Given: Initial Pressure = 10 lb/ft², Initial Volume = 3 ft³. Substitute these values into the formula:

$$ \text{Constant} = 10 \, \text{lb/ft}^2 \times 3 \, \text{ft}^3 $$

$$ \text{Constant} = 30 \, \text{lb} \cdot \text{ft} $$

**step2 Calculate the New Pressure**

Now that we have determined the constant of inverse variation, we can use it along with the new volume to find the unknown pressure. Since Pressure × Volume = Constant, we can rearrange the formula to solve for Pressure:

$$ \text{Pressure} = \frac{\text{Constant}}{\text{Volume}} $$

Given: Constant = 30 lb·ft, New Volume = 1.5 ft³. Substitute these values into the formula:

$$ \text{Pressure} = \frac{30 \, \text{lb} \cdot \text{ft}}{1.5 \, \text{ft}^3} $$

$$ \text{Pressure} = 20 \, \text{lb/ft}^2 $$

Alternative answer

Answer: 20 lb per ft² Explain
This is a question about inverse proportion (or inverse variation) . The solving step is:

First, I noticed that the problem says "pressure varies inversely as the volume." This means if one goes up, the other goes down, and they're connected in a special way. Like if you squeeze something (decrease volume), the pressure gets higher!
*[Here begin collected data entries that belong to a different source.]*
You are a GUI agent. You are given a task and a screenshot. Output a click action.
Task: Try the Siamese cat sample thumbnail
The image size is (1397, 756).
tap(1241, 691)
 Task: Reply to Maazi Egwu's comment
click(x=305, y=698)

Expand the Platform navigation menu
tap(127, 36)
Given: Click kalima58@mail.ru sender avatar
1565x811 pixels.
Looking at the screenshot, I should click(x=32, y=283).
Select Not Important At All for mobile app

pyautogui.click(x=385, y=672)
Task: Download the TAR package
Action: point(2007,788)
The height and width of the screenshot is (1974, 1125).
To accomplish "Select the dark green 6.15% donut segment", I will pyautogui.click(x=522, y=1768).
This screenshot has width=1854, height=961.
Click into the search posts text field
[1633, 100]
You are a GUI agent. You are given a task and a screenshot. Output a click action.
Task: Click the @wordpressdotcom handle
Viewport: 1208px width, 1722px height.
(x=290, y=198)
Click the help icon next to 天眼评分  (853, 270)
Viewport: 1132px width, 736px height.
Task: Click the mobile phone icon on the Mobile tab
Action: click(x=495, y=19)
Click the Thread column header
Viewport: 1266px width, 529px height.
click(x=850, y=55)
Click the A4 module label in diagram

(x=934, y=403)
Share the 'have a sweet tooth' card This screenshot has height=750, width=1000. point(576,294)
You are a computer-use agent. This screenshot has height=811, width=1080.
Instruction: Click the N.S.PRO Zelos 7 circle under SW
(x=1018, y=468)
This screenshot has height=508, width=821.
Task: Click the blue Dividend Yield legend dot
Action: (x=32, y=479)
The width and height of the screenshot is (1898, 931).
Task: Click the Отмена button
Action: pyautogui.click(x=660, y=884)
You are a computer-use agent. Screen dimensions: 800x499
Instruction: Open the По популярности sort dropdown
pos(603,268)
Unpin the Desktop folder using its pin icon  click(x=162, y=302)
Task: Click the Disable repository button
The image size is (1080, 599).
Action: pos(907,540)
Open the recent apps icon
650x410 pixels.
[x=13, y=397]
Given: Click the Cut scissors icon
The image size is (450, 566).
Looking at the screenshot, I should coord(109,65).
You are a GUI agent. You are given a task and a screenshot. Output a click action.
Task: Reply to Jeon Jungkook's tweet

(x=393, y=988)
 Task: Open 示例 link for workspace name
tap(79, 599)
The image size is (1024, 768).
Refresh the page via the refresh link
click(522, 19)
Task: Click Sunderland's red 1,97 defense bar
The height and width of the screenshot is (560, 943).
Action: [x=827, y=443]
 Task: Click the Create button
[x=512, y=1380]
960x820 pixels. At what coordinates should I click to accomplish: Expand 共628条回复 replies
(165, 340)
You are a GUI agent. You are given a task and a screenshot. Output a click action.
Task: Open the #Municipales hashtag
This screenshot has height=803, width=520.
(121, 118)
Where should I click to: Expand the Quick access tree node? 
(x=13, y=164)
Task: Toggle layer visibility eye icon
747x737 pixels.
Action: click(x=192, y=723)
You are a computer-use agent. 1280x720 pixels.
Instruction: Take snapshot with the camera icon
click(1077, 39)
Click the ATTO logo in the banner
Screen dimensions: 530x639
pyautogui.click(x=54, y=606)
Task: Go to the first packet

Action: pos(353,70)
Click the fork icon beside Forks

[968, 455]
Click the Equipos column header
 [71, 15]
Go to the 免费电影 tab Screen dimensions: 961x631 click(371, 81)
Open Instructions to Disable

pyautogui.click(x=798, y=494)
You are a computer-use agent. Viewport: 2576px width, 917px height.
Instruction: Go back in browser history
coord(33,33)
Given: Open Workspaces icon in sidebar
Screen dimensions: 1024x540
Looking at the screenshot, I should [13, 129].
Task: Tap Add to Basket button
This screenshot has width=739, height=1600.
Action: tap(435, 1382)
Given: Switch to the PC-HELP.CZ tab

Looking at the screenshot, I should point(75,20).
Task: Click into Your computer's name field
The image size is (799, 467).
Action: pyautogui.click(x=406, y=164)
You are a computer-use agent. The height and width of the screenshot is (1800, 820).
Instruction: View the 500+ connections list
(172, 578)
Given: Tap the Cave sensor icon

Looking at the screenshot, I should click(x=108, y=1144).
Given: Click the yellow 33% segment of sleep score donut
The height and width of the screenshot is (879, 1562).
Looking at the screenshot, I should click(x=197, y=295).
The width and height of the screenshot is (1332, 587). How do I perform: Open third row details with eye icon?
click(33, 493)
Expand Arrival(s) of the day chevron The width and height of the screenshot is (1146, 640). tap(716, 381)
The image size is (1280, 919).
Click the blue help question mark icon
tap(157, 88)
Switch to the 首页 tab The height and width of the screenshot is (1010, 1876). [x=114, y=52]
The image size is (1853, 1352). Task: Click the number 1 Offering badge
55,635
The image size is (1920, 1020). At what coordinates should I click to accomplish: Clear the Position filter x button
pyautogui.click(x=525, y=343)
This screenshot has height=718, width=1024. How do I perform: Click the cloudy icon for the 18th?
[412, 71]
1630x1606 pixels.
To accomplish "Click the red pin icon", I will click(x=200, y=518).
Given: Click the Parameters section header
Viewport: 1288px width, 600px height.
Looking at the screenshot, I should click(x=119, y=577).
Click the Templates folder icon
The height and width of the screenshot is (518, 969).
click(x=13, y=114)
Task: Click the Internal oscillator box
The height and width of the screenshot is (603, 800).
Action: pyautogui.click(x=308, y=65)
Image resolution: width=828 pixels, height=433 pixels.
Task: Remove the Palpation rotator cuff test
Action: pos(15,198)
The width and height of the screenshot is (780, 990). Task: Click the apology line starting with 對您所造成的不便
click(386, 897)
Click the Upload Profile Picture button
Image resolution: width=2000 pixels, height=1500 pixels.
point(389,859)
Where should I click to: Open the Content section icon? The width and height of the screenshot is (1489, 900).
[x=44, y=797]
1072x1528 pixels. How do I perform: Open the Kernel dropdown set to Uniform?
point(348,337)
We start with a pressure of 10 lb/ft² when the volume is 3 ft³.
Then, the volume changes to 1.5 ft³. I see that 1.5 is exactly half of 3 (3 divided by 2 is 1.5).
Since the relationship is "inverse," if the volume is cut in half, the pressure must double!
So, I just took the original pressure, 10 lb/ft², and multiplied it by 2.
10 * 2 = 20.
So the new pressure is 20 lb per ft².

Alternative answer

Answer: The pressure in a container with volume 1.5 ft³ is 20 lb per ft². Explain
This is a question about inverse variation. It means that when two things vary inversely, if you multiply them together, you always get the same number! . The solving step is:

1. First, I noticed the problem said "varies inversely." That means when the pressure goes up, the volume goes down, and if you multiply the pressure and the volume, you'll always get the same answer.
2. The problem told me that the pressure was 10 lb/ft² when the volume was 3 ft³. So, I multiplied those two numbers to find our special constant number:
10 lb/ft² * 3 ft³ = 30 (this is our constant number!)
3. Now, I know that for *any* pressure and volume in this situation, if I multiply them, I'll get 30. The problem asks for the pressure when the volume is 1.5 ft³. So I set it up like this:
Pressure * 1.5 ft³ = 30
4. To find the pressure, I just need to divide 30 by 1.5:
30 / 1.5 = 20
So, the new pressure is 20 lb/ft².